主人公の助手であるハンペーという人物は、古文書の調査をする過程で、「歴史」を知ることによって「現在」への認識が更新することの喜びを感じる。そしておそらくこれこそが、米澤穂信のすべての小説に共通している姿勢だと思われる。(それが必ずしも「喜び」を生むとは限らないが。)現在、主人公に突きつけられた事件は、その由来や来歴を、過去に遡って調べることによって、つまり、現在に残された過去の痕跡を読み解くことによって(知的な解読作業によって)はじめて、その姿をあらわす。その来歴を知ることで、「今見えているもの」が、まったく違った姿に見えるようになる。歴史は、あくまで「現在」の「私」の都合によって構成されるしかないだが、しかしその構成された図柄は決して「現在」にも「私」にも還元されない「世界」に属するものだ。

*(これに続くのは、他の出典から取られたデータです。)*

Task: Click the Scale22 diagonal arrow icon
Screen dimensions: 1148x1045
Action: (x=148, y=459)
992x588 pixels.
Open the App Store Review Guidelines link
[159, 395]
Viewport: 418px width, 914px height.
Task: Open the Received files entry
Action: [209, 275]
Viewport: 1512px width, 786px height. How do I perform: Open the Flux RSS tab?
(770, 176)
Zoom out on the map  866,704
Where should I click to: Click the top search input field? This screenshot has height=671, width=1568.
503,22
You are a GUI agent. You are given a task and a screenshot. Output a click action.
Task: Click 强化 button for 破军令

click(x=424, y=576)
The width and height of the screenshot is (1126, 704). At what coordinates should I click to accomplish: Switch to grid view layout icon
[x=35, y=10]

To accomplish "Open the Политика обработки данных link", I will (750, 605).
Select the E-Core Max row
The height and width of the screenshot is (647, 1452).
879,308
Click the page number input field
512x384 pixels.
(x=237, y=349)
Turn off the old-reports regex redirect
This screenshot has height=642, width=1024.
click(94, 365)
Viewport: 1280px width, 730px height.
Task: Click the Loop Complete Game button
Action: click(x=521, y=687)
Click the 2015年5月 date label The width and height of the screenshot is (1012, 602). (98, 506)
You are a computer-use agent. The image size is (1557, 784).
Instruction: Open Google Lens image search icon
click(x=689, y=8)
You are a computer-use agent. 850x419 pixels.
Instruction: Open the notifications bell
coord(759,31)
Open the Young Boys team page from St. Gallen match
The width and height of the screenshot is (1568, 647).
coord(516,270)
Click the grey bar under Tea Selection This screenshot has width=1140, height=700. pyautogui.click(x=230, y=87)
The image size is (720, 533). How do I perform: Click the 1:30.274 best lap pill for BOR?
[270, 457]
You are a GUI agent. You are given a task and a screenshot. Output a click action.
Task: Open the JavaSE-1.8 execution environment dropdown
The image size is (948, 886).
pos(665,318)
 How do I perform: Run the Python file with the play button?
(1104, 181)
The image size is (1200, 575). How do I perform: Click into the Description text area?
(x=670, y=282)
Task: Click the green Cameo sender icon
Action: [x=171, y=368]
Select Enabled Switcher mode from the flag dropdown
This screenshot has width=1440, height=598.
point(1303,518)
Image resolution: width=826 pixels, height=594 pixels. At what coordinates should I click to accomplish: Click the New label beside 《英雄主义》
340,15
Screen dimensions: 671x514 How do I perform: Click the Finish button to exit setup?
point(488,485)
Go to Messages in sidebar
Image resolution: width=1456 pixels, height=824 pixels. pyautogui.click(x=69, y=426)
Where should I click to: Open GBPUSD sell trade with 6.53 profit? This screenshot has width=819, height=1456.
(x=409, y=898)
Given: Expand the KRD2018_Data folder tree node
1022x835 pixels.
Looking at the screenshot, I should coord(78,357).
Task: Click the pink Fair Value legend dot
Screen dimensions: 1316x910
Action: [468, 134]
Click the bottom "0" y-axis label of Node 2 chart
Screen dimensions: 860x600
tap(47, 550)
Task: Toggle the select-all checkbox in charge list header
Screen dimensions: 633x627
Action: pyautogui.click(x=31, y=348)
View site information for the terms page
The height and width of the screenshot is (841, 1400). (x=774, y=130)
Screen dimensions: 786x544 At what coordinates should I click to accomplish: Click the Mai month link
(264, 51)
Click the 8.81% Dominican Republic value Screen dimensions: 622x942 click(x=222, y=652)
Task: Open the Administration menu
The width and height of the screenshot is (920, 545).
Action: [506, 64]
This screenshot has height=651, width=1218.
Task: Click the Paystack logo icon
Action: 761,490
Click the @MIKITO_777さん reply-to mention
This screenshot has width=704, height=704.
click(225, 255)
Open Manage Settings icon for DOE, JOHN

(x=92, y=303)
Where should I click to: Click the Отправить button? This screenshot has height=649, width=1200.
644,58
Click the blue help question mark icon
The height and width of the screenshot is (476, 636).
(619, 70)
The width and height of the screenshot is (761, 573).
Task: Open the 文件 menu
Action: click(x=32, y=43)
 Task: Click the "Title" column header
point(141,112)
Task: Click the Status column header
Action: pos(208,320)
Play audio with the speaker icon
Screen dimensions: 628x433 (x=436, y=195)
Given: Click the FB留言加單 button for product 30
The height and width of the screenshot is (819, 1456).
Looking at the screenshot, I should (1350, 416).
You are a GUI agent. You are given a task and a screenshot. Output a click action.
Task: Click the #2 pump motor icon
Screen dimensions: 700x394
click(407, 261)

米澤穂信が反セカイ系だというのは、そういうことだろう。
しかしそのような、痕跡から「歴史(筋道)」を構成する過程(知と行動)は、この小説の加害者でもあり被害者でもあるネットストーカーの行使する「知」や「行動」と、まったく同じものでもある。実際、探偵は、このストーカーとほぼ同じ道筋で「女」の行方を探り出す。だからこの小説は、被害者が加害者に反転するだけでなく、探偵が加害者に反転し、そしてまた被害者にも反転し得るという複雑な事態を示してもいる。ここで、ネットストーカーと探偵とを分けるものは、他者からの「依頼」の有無に(あるいは自らの欲望=執着の有無に)過ぎない。しかしだとしたら、終盤の探偵の、依頼の範囲を超えた、探偵自身の「意思」による行動は、一体何によって支えられ、何によって肯定されるのか。この小説は、「運命論者(受動性=眠り)」から、「意思をもって行動する者(能動性=目覚め)」への変化を、単純に肯定しているわけではない。(女が、被害者から殺人者へと反転するのも「積極的な能動性への意思」によるものなのだ。)小説はその点を宙づりにしたまま、後味悪く終わる。
●これで、米澤穂信の本になっている小説を全部読んだのだが、ますます、〈小市民〉シリーズの次の作品を一体どのように書くのか、期待する気持ちが強くなった。